Zu diesem Thema diskutierten am 3. April Experten auf dem 7. Norddeutschen Dialog der BARMER in Lübeck. Die Ärztegenossenschaft war durch ihren 1. Vorstandssprecher Dr. Svante C. Gehring auf dem Podium vertreten. Dieser beklagte gewachsene Denkschemata in der Versorgung.

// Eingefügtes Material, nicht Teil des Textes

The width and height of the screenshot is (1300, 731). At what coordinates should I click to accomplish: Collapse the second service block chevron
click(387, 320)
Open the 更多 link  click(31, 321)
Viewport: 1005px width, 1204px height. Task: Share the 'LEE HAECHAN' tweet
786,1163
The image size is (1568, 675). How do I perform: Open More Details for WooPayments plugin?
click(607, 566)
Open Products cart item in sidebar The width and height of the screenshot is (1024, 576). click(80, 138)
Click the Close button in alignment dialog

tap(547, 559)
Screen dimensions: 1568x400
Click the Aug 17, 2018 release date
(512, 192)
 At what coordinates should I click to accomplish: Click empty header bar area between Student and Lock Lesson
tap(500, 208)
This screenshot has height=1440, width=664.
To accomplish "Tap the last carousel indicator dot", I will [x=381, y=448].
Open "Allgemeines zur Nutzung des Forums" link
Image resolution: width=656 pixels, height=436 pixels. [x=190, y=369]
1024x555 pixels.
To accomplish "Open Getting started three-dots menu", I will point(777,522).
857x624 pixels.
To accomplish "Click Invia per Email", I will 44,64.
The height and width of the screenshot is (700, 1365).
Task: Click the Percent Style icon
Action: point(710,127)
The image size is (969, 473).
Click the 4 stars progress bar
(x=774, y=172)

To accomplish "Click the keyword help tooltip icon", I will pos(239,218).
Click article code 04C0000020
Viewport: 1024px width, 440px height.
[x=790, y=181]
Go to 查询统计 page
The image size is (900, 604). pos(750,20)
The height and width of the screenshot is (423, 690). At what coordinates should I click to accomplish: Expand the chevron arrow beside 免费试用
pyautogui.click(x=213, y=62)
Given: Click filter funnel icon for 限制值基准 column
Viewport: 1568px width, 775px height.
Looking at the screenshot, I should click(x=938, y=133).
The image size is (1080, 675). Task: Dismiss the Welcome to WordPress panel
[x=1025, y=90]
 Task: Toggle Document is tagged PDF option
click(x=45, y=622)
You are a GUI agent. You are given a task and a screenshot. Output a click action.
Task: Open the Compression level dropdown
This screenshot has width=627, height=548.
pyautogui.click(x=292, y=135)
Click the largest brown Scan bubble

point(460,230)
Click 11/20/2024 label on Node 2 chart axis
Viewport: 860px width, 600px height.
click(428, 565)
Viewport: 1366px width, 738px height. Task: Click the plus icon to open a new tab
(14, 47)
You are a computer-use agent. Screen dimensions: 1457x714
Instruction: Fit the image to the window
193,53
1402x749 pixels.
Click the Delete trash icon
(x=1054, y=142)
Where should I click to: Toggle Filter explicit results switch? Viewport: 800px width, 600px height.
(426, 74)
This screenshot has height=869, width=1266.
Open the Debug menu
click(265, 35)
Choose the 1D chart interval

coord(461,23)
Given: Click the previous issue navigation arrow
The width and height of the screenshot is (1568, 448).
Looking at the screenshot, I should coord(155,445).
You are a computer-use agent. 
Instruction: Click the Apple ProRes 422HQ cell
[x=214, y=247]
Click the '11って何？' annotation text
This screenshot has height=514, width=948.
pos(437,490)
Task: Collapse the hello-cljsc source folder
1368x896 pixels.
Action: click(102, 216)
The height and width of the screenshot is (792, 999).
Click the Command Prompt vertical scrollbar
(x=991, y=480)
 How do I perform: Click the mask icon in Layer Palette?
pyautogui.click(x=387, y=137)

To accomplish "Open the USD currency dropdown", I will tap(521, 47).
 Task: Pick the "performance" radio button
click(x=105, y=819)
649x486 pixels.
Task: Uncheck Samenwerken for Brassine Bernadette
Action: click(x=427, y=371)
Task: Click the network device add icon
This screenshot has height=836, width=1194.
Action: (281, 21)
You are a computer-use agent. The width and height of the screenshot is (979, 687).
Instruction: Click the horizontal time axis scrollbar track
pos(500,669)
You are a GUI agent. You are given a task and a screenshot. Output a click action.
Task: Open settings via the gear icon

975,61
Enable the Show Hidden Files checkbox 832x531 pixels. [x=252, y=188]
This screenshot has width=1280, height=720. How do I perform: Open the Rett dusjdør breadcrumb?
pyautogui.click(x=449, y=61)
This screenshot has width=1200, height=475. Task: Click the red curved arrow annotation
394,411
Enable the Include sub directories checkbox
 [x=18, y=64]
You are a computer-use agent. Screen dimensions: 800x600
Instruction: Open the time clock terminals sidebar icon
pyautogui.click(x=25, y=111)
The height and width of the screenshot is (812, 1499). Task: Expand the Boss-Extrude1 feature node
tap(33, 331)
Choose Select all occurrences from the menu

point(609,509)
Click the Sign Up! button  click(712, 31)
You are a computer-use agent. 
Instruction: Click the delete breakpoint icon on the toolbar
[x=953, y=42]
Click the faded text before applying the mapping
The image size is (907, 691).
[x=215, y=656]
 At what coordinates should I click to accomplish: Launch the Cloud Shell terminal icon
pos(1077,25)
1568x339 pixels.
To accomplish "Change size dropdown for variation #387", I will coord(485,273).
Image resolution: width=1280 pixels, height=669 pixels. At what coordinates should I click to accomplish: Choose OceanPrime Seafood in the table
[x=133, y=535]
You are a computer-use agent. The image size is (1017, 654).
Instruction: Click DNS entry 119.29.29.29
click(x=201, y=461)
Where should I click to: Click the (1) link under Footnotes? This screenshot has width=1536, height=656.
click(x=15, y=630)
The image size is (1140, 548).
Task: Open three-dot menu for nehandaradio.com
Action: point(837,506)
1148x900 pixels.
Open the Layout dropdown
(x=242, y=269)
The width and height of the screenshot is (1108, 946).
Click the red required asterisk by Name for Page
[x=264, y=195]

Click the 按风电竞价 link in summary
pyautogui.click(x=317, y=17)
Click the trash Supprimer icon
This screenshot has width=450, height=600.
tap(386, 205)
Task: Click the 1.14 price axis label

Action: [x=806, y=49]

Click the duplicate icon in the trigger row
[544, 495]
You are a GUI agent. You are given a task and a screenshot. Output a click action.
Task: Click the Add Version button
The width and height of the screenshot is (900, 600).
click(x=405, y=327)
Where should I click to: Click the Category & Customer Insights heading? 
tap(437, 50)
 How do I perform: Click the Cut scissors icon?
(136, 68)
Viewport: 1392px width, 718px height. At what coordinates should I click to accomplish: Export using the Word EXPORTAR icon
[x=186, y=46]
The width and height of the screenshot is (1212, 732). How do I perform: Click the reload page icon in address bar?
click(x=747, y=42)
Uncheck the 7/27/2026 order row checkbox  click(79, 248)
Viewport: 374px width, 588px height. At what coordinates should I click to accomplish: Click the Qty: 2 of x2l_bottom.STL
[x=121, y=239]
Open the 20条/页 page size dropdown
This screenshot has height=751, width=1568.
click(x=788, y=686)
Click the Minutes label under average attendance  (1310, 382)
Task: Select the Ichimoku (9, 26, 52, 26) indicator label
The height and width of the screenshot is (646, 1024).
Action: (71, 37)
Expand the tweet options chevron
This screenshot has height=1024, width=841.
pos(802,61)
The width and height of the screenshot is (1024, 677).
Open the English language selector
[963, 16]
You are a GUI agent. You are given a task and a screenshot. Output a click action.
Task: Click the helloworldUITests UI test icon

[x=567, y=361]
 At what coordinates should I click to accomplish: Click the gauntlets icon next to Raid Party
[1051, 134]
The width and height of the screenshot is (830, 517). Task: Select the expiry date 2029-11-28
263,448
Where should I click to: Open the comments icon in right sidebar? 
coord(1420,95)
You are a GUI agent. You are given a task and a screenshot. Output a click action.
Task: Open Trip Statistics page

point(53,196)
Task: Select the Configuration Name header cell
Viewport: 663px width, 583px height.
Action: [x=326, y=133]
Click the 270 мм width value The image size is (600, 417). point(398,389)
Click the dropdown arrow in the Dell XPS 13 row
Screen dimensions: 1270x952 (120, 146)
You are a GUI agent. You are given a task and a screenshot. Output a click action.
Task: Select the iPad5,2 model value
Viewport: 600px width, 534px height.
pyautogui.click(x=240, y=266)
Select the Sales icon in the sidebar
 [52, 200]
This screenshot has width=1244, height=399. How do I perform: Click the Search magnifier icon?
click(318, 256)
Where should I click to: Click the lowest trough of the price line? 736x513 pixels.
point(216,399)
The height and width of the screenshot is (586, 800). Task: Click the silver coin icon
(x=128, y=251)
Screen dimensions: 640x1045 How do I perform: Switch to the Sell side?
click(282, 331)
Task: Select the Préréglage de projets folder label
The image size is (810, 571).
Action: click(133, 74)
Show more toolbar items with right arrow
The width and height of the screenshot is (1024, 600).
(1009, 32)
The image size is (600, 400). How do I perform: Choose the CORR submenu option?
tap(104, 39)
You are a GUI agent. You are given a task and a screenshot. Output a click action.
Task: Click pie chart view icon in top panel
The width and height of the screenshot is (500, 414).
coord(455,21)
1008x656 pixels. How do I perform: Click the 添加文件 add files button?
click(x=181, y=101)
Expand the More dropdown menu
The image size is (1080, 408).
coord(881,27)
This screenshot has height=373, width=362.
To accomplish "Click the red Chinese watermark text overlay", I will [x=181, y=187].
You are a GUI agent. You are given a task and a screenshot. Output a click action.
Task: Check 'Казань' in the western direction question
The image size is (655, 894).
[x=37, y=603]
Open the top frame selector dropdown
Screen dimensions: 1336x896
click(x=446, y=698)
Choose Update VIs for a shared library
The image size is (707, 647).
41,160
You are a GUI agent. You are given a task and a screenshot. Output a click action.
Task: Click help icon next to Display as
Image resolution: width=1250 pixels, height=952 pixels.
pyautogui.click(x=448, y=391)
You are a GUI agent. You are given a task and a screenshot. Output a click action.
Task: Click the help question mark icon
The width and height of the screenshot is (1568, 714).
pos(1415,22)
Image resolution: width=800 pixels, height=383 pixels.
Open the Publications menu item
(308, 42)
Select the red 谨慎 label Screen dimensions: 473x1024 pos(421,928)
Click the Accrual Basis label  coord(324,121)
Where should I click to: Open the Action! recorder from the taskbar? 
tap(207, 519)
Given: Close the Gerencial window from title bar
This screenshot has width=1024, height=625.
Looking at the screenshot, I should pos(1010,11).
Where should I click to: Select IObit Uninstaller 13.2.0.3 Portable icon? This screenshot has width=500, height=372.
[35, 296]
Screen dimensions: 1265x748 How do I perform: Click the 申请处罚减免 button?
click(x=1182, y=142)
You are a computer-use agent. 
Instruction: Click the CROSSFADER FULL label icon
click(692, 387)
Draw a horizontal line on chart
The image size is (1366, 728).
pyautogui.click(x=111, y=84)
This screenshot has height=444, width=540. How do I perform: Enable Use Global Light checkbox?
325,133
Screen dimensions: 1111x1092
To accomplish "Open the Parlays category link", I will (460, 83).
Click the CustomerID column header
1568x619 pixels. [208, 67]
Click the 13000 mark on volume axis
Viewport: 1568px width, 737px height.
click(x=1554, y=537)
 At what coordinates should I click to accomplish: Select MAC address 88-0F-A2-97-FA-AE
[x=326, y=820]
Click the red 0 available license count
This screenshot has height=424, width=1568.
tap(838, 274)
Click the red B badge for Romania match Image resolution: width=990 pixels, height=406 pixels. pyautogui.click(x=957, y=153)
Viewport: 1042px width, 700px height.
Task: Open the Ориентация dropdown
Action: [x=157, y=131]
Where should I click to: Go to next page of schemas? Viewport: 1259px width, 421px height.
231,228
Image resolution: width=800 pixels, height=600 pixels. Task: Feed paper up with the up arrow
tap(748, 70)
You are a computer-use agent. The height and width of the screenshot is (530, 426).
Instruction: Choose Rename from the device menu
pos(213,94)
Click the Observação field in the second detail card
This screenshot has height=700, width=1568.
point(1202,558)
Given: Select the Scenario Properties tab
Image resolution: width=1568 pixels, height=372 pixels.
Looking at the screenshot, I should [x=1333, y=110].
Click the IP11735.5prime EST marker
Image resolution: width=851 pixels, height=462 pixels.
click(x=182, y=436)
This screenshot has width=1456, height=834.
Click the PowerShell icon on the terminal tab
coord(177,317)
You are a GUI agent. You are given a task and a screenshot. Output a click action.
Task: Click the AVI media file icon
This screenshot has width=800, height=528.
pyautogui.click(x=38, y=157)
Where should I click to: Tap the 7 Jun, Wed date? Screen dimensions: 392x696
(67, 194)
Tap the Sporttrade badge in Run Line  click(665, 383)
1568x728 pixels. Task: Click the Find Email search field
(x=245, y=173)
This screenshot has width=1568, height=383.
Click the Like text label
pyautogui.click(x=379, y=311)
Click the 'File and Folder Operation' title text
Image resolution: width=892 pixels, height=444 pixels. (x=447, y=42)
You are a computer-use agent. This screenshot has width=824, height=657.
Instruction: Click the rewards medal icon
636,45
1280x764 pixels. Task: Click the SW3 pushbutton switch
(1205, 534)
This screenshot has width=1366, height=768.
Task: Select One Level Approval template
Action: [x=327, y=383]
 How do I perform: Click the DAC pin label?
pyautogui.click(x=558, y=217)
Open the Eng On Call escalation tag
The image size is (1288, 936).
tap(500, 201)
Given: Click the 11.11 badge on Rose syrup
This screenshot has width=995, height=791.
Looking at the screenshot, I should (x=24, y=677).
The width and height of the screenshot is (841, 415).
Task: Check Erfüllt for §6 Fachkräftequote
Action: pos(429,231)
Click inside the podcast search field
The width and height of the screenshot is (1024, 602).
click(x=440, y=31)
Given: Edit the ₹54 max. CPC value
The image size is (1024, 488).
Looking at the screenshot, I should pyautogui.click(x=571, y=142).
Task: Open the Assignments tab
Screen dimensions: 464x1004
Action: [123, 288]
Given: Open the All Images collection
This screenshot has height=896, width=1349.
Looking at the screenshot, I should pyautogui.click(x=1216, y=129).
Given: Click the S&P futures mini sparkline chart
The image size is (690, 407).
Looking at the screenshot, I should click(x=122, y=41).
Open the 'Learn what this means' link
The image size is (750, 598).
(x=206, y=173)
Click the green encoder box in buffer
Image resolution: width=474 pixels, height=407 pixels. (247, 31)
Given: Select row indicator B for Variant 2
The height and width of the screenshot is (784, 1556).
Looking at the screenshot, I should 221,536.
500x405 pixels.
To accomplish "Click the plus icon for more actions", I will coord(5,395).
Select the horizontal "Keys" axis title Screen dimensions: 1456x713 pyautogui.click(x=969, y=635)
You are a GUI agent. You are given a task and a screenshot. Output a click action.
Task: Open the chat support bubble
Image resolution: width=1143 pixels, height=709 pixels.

„Die Sektorengrenzen laufen nicht nur durch die Versorgungslandschaft und SGB V, sondern auch durch unsere Köpfe. Wir sind in diesem System sozialisiert worden“, erläuterte Gehring das grundsätzliche Problem. Ein aus Gehrings Sicht grundlegender Lösungsansatz: „Um die Sektorengrenzen zu überwinden, sollte der Gesetzgeber das SGB V komplett überarbeiten oder ein neues Kapitel eröffnen mit dem Namen »Sektorenübergreifende Versorgung«.“

„Gemeinsame, ambulant-stationäre Zentren können für einige Regionen eine Lösung sein, aber in anderen Regionen brauchen wir auch ganz andere, individuelle Lösungen. Wir können nicht jeden Erfolg 1 zu 1 in die nächste Region transferieren“, plädierte er gleichzeitig für regionale Lösungen anstelle von Patentrezepten. Dieses würde jedoch durch einen politisch motivierten Investitionsstau im ambulanten Sektor erschwert.

„Die Politik hat versucht, uns ausbluten zu lassen. Dies zeigte sich schon in der ganzen Diskussion um die zweite Facharztschiene in den späten 90ern“, kritisierte Gehring die Gesundheitspolitik der vergangenen Jahre.